**Directive**: Count the lines in the records below that contain the string "link". Case matters, so give only the number of lines where the letters match in case.

**Information given**:
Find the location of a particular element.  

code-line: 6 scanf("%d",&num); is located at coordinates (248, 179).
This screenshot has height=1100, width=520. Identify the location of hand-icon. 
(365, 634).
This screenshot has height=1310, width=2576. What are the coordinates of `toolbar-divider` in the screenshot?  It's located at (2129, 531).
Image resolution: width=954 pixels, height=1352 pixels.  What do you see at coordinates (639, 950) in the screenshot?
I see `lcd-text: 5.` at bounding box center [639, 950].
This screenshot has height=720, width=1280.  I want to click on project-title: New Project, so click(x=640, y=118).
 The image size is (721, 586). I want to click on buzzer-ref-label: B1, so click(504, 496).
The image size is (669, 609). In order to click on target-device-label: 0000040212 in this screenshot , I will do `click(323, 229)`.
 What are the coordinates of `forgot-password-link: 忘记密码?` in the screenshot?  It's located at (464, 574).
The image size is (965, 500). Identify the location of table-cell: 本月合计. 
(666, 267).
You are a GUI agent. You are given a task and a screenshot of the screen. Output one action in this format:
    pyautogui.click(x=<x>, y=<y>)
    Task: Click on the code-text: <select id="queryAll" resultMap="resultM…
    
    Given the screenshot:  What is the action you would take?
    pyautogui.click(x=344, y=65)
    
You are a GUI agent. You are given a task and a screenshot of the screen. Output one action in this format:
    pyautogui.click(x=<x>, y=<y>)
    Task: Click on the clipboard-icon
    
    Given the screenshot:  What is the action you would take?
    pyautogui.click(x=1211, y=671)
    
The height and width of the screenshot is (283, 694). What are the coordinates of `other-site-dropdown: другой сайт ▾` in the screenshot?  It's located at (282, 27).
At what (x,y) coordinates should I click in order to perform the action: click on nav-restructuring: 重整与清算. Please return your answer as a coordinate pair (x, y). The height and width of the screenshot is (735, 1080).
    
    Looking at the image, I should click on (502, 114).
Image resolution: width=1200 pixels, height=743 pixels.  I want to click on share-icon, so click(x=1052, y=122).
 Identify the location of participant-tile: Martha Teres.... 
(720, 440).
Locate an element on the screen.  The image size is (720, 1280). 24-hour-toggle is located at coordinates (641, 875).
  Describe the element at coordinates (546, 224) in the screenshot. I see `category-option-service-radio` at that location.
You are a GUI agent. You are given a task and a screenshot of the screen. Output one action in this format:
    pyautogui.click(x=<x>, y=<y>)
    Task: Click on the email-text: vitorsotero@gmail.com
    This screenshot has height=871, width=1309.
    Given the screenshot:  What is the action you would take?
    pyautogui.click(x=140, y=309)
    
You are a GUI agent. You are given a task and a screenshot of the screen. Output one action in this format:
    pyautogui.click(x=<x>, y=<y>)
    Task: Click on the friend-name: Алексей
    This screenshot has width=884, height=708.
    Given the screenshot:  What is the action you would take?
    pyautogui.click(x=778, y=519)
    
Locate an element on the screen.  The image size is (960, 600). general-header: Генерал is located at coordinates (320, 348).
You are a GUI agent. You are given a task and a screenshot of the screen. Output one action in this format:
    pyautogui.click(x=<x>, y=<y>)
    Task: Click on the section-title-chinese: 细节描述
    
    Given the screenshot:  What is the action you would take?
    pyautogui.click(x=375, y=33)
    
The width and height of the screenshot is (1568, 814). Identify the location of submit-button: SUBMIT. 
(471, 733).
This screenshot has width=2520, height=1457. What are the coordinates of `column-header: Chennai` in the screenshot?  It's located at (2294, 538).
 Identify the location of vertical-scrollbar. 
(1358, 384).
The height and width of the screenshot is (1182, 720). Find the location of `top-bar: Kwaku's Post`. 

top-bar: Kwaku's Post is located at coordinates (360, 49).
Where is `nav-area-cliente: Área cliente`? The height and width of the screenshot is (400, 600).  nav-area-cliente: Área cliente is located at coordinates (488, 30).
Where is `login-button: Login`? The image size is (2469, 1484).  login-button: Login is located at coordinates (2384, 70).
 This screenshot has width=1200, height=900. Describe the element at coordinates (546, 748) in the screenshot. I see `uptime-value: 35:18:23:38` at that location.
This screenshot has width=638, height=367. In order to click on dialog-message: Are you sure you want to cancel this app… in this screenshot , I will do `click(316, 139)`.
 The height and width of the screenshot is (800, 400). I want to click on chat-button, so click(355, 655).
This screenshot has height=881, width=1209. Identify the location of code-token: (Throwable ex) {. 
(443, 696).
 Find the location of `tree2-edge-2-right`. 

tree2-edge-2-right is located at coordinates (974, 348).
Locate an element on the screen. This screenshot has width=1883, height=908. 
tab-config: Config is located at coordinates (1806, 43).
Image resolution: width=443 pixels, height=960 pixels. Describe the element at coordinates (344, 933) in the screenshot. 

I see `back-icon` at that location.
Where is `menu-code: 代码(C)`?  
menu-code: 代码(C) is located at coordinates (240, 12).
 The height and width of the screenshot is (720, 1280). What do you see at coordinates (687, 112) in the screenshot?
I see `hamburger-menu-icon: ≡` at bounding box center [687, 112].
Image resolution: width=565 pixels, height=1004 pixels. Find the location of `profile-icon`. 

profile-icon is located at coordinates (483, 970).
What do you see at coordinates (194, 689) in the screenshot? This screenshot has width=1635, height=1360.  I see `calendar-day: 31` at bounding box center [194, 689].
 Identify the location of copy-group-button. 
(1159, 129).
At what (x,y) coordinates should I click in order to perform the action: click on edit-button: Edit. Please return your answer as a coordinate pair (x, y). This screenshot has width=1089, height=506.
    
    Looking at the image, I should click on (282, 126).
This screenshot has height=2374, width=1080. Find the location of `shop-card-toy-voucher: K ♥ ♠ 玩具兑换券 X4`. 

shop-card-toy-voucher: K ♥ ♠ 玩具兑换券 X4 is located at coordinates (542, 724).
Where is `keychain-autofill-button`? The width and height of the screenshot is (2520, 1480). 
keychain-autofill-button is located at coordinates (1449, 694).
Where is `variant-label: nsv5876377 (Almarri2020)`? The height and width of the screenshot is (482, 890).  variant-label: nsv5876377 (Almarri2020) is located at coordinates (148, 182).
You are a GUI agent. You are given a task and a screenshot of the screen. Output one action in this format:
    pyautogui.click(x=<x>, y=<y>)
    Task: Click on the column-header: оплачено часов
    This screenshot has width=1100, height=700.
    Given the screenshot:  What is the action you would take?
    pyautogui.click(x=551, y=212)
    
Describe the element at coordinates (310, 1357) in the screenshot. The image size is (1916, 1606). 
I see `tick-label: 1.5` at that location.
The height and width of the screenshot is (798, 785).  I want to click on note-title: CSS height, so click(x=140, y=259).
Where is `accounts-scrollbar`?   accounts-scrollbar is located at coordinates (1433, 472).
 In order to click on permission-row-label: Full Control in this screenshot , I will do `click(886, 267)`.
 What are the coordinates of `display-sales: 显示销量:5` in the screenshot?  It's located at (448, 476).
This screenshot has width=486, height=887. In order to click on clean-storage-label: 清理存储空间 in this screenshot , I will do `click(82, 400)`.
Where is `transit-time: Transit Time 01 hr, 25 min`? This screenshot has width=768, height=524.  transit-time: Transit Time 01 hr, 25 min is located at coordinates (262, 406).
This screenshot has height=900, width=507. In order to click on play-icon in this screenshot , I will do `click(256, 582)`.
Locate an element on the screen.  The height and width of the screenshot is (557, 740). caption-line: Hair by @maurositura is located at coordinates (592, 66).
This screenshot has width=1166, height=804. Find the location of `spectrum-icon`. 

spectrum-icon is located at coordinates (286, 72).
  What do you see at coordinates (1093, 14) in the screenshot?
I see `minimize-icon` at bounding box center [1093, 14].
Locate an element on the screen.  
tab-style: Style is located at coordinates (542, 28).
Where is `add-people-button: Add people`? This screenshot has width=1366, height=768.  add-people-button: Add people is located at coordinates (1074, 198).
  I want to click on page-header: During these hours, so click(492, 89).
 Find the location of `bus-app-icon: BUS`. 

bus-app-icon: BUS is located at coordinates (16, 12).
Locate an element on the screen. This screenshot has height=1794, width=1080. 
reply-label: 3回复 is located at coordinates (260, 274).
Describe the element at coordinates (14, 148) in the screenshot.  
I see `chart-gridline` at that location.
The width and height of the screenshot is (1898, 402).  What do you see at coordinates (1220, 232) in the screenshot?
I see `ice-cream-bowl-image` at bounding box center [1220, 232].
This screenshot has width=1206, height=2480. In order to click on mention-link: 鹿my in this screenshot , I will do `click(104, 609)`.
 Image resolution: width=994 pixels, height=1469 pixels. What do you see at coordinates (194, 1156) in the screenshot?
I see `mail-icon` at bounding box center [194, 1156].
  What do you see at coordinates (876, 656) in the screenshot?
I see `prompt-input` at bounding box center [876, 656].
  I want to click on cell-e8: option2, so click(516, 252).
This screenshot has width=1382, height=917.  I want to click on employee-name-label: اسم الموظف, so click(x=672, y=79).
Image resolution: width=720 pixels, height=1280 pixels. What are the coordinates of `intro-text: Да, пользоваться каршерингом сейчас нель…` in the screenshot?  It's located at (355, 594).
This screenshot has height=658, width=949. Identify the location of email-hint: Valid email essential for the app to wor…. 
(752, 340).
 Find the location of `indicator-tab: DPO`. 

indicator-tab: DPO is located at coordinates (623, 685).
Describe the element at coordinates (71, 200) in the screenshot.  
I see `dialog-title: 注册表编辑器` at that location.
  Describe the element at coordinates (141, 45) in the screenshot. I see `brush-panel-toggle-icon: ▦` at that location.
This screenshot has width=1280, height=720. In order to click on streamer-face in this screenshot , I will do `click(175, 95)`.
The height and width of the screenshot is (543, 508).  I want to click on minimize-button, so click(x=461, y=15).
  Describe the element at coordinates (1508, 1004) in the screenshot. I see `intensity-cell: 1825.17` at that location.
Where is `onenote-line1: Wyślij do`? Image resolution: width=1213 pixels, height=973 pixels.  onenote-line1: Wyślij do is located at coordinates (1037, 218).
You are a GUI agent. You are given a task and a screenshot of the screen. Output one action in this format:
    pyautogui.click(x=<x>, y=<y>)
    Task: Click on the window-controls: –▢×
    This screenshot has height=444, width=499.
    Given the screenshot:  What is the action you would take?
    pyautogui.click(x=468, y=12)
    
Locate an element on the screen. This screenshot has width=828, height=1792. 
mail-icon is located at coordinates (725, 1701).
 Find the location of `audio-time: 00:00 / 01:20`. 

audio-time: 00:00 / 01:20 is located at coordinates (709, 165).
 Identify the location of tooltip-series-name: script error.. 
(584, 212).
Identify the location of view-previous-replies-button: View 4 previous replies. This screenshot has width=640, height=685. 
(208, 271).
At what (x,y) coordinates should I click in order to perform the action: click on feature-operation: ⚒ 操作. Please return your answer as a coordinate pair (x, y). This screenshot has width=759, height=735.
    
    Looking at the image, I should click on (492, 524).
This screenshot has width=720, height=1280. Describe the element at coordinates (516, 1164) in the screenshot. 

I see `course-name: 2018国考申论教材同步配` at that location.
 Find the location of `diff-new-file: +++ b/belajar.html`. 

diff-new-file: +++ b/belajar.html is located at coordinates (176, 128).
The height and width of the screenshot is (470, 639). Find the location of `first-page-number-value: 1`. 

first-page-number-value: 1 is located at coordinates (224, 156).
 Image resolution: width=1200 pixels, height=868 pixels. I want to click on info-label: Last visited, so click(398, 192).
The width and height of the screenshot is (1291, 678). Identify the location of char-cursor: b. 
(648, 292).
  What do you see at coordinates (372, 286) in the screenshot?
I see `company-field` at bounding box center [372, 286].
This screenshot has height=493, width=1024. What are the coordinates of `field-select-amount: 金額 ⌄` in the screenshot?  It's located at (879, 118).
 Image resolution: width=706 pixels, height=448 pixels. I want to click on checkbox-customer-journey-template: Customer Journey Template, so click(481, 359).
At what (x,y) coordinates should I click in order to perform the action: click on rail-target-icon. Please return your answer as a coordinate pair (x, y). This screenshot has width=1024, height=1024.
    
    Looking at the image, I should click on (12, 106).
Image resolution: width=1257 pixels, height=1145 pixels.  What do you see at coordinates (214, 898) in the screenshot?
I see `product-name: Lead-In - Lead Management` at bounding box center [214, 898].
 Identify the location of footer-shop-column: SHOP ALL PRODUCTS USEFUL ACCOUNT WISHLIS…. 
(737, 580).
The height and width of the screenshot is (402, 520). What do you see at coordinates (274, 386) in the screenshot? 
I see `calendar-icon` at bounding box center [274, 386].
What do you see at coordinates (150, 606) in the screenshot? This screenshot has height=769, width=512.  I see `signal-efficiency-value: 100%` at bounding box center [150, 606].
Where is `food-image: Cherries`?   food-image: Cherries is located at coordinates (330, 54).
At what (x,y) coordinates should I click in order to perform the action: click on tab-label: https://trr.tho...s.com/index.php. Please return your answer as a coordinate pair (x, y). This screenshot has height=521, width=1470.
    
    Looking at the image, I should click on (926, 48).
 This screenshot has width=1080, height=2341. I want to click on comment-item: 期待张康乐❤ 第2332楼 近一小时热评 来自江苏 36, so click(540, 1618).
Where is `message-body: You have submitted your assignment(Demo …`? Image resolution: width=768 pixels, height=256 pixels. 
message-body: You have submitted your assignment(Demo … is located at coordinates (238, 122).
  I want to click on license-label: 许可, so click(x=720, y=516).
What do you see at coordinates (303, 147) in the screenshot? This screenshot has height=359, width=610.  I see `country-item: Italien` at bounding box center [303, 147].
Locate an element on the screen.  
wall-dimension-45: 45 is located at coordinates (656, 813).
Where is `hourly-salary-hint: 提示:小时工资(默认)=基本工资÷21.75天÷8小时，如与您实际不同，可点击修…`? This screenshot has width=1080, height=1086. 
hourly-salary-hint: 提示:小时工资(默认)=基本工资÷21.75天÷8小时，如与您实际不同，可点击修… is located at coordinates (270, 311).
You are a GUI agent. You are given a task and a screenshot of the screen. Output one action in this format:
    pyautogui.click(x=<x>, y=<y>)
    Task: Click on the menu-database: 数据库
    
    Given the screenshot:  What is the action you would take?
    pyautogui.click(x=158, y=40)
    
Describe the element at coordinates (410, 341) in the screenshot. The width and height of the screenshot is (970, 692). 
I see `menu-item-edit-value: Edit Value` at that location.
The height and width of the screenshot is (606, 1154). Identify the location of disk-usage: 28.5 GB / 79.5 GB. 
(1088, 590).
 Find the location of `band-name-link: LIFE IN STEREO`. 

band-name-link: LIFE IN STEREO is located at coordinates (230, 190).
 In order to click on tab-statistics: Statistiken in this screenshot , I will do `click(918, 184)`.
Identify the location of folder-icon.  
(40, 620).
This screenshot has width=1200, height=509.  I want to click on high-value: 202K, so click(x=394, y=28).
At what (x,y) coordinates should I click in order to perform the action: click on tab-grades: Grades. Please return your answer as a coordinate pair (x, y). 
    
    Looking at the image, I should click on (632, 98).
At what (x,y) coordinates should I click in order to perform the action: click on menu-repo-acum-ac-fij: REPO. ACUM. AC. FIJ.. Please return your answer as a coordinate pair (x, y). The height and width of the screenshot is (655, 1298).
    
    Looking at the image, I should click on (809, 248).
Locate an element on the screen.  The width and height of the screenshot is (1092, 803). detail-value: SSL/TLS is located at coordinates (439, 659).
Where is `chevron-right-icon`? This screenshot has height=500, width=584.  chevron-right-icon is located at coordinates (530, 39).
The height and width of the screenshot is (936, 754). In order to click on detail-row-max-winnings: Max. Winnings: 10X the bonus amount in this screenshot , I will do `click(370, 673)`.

**Solution for this task**: 4